HuffPost reported, for example, that Lake this week called for repealing the Affordable Care Act.

“We need a red wave, and we need to overturn Obamacare and come up with something better,” Lake said at a campaign event in Scottsdale. Her comments drew no audible reaction from the crowd. “They were going to do that, remember? And one of our old Arizona senators went in late at night and gave the old thumbs down. We’ll never forget that,” she added, referring to the late Republican Sen. John McCain’s vote against repealing the law.

It might seem odd to see a GOP candidate for statewide office in Arizona slamming McCain so close to Election Day, but Lake is overtly hostile to the legacy of the late GOP senator, routinely dismissing him as an opponent of the party’s radicalized “MAGA” wing.

Nevertheless, her rhetoric targeting the Affordable Care Act was unexpected, largely because most Republicans have waved the white flag in the fight over “Obamacare.” Indeed, by all appearances, after more than a decade of relentless fighting, most of the GOP has abandoned its “repeal and replace” crusade.

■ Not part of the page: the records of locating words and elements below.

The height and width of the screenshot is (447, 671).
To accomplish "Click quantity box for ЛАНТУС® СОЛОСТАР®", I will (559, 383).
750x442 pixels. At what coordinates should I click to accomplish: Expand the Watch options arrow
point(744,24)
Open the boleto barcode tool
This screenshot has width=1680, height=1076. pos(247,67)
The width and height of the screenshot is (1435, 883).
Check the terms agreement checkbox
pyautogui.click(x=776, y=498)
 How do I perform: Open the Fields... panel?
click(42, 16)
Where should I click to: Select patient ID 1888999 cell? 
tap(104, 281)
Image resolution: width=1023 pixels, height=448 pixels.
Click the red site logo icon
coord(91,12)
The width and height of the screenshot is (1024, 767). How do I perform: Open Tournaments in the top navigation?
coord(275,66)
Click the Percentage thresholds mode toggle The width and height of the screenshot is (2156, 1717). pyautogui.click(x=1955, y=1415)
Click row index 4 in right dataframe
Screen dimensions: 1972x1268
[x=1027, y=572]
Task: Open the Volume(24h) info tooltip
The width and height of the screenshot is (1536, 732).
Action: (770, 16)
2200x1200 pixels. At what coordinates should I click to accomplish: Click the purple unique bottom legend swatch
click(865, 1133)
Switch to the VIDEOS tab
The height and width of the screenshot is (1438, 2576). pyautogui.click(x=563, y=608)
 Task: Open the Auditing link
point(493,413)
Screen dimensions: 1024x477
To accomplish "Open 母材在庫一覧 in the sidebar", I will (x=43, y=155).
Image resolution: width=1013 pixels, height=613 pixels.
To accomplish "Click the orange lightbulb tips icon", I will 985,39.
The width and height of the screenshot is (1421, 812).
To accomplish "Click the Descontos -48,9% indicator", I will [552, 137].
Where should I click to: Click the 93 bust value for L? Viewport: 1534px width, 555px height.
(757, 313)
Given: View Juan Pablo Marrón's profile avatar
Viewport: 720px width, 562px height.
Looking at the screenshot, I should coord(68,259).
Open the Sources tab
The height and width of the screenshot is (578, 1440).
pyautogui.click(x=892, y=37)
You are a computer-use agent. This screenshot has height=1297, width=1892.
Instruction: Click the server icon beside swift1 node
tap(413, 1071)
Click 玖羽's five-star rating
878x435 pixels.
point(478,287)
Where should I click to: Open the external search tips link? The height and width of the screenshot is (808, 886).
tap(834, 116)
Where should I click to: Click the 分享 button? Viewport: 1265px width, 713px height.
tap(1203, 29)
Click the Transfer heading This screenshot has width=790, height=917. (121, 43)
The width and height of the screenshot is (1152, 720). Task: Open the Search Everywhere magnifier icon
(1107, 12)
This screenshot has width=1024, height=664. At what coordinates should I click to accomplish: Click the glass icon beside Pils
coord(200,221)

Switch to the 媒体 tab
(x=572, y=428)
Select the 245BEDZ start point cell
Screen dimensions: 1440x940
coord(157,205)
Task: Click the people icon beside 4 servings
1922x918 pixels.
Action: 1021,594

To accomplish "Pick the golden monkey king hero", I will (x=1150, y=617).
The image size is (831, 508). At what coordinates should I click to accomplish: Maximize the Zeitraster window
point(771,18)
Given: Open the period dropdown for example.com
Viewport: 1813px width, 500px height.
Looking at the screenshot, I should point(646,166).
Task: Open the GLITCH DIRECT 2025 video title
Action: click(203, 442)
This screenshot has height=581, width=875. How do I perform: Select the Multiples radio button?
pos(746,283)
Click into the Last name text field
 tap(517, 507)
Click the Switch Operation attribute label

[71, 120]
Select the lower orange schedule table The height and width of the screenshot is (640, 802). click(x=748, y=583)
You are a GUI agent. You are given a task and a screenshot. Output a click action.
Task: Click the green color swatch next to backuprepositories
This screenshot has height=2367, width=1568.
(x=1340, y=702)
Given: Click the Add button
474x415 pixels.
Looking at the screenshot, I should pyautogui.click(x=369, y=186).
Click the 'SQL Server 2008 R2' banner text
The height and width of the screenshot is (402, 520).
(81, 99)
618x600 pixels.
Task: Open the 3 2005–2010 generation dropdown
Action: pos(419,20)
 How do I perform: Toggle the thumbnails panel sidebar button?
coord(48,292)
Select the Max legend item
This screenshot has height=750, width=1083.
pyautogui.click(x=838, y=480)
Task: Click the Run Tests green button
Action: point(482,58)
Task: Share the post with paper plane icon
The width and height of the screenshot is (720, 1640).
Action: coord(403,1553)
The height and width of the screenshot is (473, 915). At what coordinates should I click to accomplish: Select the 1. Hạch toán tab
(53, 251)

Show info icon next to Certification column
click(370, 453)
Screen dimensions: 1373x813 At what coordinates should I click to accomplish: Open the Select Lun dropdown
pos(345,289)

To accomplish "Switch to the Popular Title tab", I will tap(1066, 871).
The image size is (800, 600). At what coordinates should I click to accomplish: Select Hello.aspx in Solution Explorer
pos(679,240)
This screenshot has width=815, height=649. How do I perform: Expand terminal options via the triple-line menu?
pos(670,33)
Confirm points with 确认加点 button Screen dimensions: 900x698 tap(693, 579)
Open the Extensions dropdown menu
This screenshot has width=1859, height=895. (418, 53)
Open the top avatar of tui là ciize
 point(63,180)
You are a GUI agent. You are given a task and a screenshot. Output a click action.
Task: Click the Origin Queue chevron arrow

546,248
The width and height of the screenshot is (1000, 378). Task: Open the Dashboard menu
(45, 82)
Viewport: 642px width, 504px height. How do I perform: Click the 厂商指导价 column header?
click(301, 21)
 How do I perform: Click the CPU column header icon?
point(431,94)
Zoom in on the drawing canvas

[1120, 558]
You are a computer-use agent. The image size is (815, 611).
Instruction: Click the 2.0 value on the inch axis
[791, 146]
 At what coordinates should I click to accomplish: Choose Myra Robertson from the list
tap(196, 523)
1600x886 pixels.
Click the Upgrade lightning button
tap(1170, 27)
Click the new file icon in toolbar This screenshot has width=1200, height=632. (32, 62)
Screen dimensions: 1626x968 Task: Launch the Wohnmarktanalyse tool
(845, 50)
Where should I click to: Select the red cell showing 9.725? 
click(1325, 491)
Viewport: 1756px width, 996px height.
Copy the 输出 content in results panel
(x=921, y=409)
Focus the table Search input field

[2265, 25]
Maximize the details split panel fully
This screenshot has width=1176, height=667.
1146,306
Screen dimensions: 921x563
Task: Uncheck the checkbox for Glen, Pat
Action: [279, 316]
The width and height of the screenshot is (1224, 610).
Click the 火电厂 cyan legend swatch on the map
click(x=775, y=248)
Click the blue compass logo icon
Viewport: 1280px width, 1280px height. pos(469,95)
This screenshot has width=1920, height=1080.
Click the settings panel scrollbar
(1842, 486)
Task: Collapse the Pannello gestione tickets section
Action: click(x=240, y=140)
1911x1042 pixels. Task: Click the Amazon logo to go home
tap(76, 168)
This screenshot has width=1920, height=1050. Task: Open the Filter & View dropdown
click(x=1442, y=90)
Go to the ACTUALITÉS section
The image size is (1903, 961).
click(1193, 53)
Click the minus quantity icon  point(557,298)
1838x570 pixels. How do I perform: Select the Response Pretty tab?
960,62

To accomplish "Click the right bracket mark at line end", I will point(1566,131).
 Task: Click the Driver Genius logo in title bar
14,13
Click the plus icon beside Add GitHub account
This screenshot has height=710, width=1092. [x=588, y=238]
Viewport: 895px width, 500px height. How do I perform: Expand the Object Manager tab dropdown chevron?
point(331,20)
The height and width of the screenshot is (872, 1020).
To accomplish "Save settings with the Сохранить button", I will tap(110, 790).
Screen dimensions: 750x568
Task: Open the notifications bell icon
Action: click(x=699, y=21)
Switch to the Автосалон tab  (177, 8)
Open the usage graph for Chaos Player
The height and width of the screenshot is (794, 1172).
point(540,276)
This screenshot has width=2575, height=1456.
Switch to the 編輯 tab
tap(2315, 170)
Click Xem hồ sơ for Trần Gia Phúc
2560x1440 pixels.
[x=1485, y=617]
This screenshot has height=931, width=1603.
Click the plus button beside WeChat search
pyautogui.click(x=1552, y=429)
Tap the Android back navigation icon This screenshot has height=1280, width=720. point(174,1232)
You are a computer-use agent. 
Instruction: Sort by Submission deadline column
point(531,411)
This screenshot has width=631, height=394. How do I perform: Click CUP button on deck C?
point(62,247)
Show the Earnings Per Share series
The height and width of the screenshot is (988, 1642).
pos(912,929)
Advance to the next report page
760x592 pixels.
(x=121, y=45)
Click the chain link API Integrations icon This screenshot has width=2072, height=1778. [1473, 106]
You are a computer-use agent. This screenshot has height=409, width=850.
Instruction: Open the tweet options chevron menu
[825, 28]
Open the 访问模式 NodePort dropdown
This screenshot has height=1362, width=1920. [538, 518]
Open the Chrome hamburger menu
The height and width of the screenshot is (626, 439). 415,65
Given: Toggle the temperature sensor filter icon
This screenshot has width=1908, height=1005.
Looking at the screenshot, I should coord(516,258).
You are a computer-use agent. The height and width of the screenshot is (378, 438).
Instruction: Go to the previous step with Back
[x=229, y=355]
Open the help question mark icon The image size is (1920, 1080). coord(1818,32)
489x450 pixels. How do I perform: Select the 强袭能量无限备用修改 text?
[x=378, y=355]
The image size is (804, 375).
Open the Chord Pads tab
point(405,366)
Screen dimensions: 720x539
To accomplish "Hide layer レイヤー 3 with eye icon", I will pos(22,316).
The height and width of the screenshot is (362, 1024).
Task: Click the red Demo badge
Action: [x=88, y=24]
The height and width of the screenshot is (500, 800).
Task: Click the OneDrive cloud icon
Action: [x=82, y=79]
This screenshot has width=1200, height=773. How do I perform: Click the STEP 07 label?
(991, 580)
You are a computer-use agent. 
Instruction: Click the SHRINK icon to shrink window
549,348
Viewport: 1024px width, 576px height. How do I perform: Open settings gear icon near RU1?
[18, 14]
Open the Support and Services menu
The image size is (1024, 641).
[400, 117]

“I think it’s probably here to stay,” Sen. John Cornyn recently told NBC News, referring to the ACA. Similarly, Rep. Mike Gallagher, R-Wis., a member of the Republican Study Committee, was asked whether he expects a new Republican House majority to pursue ACA repeal. “I don’t think that’s on the table,” he replied.

And yet, there was Lake this week, insisting on scrapping the Affordable Care Act and replacing it with “something better.” What might that be? She didn’t say, and with just days remaining in the election cycle, the far-right candidate hasn’t unveiled anything resembling a detailed health care plan.

This might very well give Arizonans pause — even those currently inclined to support Lake.

Remember, as Lake sees it, “Obamacare” needs to go, which in practical terms would mean hundreds of thousands of Arizonans would lose their health coverage. Her prospective constituents would also lose protections on pre-existing conditions, access to medications, and related ACA consumer benefits.

In the last midterm election cycle, Democrats focused heavily on health care as a national issue, and the strategy paid dividends in Arizona, where the party flipped both a U.S. Senate seat and a U.S. House seat.

It’s obviously late in the game to pitch voters on a new campaign issue, but Lake appears to have opened a provocative door, and Arizonans concerned about health care suddenly have new reason to take a closer look at their gubernatorial race.